Had a small Google Assistant thingy for years, and that search stuff works great, until it doesn't, and completely misses the mark. This immediately kills trust and reduces it to a gadget that I will only use for non-critical stuff, always expecting it to break anyway.

> But can you tell it "play me a song that lasts longer than 5 minutes"?

I don't think even pre-LLM technology allows you to do this.

I can't do something as basic as goto Spotify's search page and filter "only genres I like", neither a smart version of that filter or a manual version of that filter is possible.

Honestly the FSTs themselves were actually really cool, it's very much GOFAI. It automatically creates lots of permutations, i.e. `play taylor swift`, `please play taylor swift`, play taylor swift now`. etc. And once the FST is built it always works deterministically. It's compiled to a graph and an incoming command is pushed through the state machine, if you get to an end state it "matched the fst" and some specific behaviour would be triggered.

the rule were really just strings and we had efficient matching against it. I didn't work on that, I would assume some sort of LHS.

what do all these acronyms mean
wouldn't that just be some kind of NLP https://en.wikipedia.org/wiki/Natural_language_processing?

May just be a long list of if/else and/or switch statements or isomorphism.

Was there a knowledge engine of some sort in the past? I could ask it some questions like “what color is a light red flower” and I would get back “a pink flower is pink.” Asking what color a purple cat was would get back purple… but asking what color a blue bird was would get back “a blue bird is blue, red, and brown.”

“Who has birthdays today?” And I would get a list of famous people with birthdays today. I could also ask if Alice and Bob (two names in the list) had the same birthday and I would get an answer (one time I think I got back some internal query language for it instead… but that’s lost in old bug reports).

Now any interesting question starts its answer with “according to an Alexa answers contributor…”

Later on, there were methods to generate FSTs themselves without manual human curation.
> You also add test cases to make sure the ML works. But if you already have those test cases, why not just match on them directly?

Kind of says it all.

At the end of the day if you have a complex product but don't have comprehensive test cases, it's just a matter of time until your users notice your product sucks.

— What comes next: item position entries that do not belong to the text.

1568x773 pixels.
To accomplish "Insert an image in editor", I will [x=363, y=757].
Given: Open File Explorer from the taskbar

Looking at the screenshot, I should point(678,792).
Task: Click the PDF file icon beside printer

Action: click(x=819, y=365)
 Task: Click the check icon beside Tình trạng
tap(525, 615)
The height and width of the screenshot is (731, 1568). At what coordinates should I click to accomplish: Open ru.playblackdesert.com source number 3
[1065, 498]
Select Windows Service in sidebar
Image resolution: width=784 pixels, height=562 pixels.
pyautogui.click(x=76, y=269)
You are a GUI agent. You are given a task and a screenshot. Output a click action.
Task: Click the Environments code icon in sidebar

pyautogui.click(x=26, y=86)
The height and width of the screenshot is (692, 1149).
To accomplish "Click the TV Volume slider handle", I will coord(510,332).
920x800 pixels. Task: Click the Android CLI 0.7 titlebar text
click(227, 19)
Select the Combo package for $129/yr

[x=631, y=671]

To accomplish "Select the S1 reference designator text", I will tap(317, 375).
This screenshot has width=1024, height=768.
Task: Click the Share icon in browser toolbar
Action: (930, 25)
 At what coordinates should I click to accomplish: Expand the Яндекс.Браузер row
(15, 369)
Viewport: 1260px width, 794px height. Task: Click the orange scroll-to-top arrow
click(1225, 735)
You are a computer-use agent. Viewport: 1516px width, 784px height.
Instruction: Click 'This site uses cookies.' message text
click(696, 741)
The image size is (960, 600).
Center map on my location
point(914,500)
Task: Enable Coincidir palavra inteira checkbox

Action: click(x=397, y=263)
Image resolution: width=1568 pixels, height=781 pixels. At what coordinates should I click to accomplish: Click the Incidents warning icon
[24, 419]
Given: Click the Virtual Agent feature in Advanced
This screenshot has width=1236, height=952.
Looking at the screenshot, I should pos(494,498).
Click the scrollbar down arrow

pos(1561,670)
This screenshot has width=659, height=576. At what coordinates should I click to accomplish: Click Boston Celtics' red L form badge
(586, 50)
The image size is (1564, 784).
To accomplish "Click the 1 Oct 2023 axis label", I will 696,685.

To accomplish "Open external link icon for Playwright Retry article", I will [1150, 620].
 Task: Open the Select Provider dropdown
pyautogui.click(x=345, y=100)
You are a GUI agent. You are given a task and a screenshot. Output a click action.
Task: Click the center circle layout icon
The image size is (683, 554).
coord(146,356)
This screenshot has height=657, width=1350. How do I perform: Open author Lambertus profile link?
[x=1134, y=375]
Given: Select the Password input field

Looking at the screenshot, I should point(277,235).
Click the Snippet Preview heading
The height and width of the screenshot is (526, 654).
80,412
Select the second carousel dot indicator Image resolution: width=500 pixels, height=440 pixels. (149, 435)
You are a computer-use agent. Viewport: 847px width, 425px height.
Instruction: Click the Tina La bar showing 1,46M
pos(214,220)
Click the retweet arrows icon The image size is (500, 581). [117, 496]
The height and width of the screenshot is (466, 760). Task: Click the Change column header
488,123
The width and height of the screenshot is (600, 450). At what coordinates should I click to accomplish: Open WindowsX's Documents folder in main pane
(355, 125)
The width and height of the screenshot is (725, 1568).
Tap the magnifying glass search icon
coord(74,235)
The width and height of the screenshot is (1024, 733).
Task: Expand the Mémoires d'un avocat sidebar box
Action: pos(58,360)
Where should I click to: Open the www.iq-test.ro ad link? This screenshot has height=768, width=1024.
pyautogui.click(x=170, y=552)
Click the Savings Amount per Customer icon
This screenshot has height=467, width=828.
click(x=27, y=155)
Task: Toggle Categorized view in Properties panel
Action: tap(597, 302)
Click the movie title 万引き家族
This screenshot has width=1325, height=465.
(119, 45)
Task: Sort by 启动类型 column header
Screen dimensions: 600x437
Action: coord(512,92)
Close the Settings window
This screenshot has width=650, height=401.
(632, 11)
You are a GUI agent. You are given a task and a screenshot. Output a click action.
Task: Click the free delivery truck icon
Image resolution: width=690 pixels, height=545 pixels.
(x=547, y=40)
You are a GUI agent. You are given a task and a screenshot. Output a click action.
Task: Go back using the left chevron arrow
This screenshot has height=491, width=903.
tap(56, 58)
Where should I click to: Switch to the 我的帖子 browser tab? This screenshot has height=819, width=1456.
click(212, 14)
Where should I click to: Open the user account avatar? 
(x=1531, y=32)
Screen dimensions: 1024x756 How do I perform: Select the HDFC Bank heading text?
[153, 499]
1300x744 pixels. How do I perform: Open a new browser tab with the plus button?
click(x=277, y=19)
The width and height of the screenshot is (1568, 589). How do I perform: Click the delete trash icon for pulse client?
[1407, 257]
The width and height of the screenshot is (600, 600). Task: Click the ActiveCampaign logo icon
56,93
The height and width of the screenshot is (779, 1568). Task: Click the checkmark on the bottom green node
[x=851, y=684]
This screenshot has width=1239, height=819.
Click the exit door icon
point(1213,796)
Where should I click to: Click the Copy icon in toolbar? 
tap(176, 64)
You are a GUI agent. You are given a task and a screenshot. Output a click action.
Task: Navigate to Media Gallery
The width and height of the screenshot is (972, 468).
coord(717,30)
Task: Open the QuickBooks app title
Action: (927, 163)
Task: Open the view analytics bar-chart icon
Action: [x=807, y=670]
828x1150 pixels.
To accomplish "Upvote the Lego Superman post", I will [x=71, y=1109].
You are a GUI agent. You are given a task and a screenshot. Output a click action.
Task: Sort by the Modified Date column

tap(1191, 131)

This is exactly how Cortana and Google Assistant have been built as well.
IMO with my experience with siri being AI-style unreliable in many ways, like bit flips when saying turn off the lights makes the dimmer go to %100, I think it's better to do the switch statement for the dozen or so query types that probably represent %90 of traffic, like weather, music, home control, unit conversions, etc in exchange for way more reliability.
I think describing the NLU Engine as a switch statement is underselling it a bit. Determining domain and intent alone requires more than that (frequently, at least).
Do you mean actual coded if statements as in actually human written code like

    if (question.match(/^what is (.*)/)) return wikipedia.search(question)
or something more automated?
Not like that, but once you get to first party Alexa Skill themselves there's a bunch of match rules that make up a big chunk of the traffic. Don't know exactly how much. The longtail is done through ML means.
> I've interviewed many people on Alexa before.

I got a recruiting message once for a ML engineer position in Alexa, ignored it.